→ **Tugas Latihan**
a - Apakah pernyataan berikut sesuai dengan artikel tentang BBM di Muba? Jawab ya atau tidak untuk tiap pernyataan, lalu kutip kata-kata artikel yang menjadi dasarnya: (i) Warga Sungai Angit menyuling minyak dari sumur tua menjadi bensin, solar, dan minyak tanah. (ii) SPBU letaknya dekat dengan desa. (iii) Warga mengambil minyak mentah dari sumur dengan pompa mesin.
b - Menurut artikel tentang BBM di Muba, bagaimana minyak yang masih beruap didinginkan setelah pembakaran?

→ **Kutipan Artikel**
Harga bensin di Muba hanya Rp3.700 /liter
A
A
A
Sindonews.com - Rencana kenaikan bahan bakar minyak (BBM) per 1 April 2012, jelas memaksa masyarakat untuk pandai-pandai membuat hitung-hitungan baru,terutama bagi yang memiliki kendaraan bermotor.
Namun, tidak demikian halnya dengan warga Sungai Angit, Kecamatan Babat Toman, Kabupaten Musi Banyuasin (Muba), Propinsi Sumatera Selatan. Di desa ini, sebagian warga di sini sudah sejak lama memiliki sumur minyak tua yang dikelola dan disuling untuk dijadikan bahan bakar seperti bensin, solar dan minyak tanah. Bahkan, pengelolaan BBM dengan cara tradisional ini sudah dilakoni warga secara turun menurun.
Makanya tak heran, jika warga di sini dan dari daerah sekitarnya, lebih cenderung membeli BBM lokal ini, karena harganya yang jauh murah, selain juga jarak Stasiun Pengisian Bahan Bakar Umum (SPBU) yang cukup jauh dari desa.
Berdasarkan pantauan di lapangan, pengelolaan sumur tua di desa ini, dilakoni masyarakat secara manual, yakni dengan menggunakan pipa paralon yang diulurkan dengan tali.
Sehingga, pada kedalaman tertentu, seperti 150 meter, dihasilkan minyak mentah yang berwarna hitam pekat. Minyak mentah yang dihasilkan warga itu, lalu disaring dan dilakukan penyulingan. Penyulingan pun cukup dilakukan sederhana dengan cara pembakaran, pada temperatur sangat tinggi sampai mengeluarkan uap panas.
Setelah dilakukan, minyak hasil dari pembakaran itu dimasukkan ke dalam pipa yang di atasnya diberikan air, agar minyak yang tadinya mengeluarkan uap menjadi dingin. Setelah itu, minyak yang sudah dingin itu, dimasukan di dalam sebuah wadah atau dimasukkan ke drum yang siap dipakai untuk bahan bakar atau pun dijual.

Butir yang terdaftar dalam kumpulan data
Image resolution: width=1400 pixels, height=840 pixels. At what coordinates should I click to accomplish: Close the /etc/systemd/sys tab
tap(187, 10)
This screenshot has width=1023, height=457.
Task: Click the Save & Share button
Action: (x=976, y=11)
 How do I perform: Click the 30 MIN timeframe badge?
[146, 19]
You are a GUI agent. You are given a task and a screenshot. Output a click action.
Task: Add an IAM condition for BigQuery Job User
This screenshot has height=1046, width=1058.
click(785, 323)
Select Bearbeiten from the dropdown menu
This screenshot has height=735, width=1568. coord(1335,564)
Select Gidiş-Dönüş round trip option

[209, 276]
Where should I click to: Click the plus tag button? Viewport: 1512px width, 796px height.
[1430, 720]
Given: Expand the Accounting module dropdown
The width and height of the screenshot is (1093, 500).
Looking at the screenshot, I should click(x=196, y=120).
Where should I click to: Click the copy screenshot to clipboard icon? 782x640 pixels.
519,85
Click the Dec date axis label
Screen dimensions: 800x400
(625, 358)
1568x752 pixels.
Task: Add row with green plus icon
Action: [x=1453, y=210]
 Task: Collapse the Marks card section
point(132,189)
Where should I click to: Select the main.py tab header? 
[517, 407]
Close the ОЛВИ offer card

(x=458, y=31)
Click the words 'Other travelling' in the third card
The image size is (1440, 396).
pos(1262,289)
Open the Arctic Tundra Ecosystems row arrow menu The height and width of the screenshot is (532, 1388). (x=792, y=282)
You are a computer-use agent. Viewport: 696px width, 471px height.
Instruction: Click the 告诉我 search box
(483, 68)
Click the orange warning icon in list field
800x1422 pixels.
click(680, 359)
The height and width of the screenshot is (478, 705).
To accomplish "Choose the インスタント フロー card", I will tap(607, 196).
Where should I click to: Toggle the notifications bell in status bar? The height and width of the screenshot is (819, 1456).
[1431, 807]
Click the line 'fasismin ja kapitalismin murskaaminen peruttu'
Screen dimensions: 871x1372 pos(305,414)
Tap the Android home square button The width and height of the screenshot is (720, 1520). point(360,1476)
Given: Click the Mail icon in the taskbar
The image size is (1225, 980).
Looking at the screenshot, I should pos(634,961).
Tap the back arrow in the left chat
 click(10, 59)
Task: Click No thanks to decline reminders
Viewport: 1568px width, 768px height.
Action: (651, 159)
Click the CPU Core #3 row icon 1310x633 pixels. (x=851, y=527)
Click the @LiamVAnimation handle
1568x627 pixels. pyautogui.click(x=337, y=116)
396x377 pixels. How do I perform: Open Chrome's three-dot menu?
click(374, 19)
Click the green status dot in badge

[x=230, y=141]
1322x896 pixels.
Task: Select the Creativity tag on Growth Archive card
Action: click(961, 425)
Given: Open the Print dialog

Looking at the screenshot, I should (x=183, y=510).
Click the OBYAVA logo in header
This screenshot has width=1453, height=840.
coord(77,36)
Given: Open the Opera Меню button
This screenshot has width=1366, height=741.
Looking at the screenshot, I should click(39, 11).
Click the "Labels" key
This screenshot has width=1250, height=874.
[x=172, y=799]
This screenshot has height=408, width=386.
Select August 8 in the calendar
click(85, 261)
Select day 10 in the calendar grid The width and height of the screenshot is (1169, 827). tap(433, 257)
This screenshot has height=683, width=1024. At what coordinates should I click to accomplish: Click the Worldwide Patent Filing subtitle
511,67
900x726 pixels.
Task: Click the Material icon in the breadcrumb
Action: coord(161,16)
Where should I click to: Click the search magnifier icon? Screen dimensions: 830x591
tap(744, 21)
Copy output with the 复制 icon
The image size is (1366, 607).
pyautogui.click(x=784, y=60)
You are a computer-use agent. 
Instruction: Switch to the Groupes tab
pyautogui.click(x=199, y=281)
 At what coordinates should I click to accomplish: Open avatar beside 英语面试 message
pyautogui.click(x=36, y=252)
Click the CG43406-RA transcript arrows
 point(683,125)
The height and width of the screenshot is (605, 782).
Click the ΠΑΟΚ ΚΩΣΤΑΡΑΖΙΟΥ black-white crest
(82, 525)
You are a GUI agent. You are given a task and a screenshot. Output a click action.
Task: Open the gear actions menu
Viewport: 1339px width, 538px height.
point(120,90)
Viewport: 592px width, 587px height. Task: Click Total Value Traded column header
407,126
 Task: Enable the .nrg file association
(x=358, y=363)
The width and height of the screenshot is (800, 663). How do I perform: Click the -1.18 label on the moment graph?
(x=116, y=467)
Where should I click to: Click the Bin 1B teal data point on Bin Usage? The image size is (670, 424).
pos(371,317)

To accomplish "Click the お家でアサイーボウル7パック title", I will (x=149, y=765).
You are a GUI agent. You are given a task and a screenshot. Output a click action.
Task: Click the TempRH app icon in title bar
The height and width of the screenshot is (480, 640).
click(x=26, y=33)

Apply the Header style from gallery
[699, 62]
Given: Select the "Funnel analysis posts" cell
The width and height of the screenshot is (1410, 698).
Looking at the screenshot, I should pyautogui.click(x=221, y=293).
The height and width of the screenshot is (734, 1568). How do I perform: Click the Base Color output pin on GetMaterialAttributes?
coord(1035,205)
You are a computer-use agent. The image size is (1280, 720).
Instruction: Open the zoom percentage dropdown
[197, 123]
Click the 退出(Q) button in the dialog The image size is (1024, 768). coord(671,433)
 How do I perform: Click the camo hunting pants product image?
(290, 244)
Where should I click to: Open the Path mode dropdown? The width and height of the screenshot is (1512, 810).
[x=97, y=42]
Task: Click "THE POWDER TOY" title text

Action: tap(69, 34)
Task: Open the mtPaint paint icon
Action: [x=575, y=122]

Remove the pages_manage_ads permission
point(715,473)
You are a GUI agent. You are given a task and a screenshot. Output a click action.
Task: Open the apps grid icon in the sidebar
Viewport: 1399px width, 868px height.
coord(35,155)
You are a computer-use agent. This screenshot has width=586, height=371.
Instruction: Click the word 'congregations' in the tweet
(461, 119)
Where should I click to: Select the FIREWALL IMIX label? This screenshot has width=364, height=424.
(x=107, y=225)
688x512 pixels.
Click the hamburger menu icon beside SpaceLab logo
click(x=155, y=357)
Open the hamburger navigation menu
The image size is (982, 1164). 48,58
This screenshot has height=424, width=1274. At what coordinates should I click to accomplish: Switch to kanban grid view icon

→ **Jawaban Tiap Tugas**
a -
(i) Ya: "memiliki sumur minyak tua yang dikelola dan disuling untuk dijadikan bahan bakar seperti bensin, solar dan minyak tanah"
(ii) Tidak: "jarak Stasiun Pengisian Bahan Bakar Umum (SPBU) yang cukup jauh dari desa"
(iii) Tidak: "dilakoni masyarakat secara manual, yakni dengan menggunakan pipa paralon yang diulurkan dengan tali"

b - Minyak itu dimasukkan ke dalam pipa yang bagian atasnya diberi air.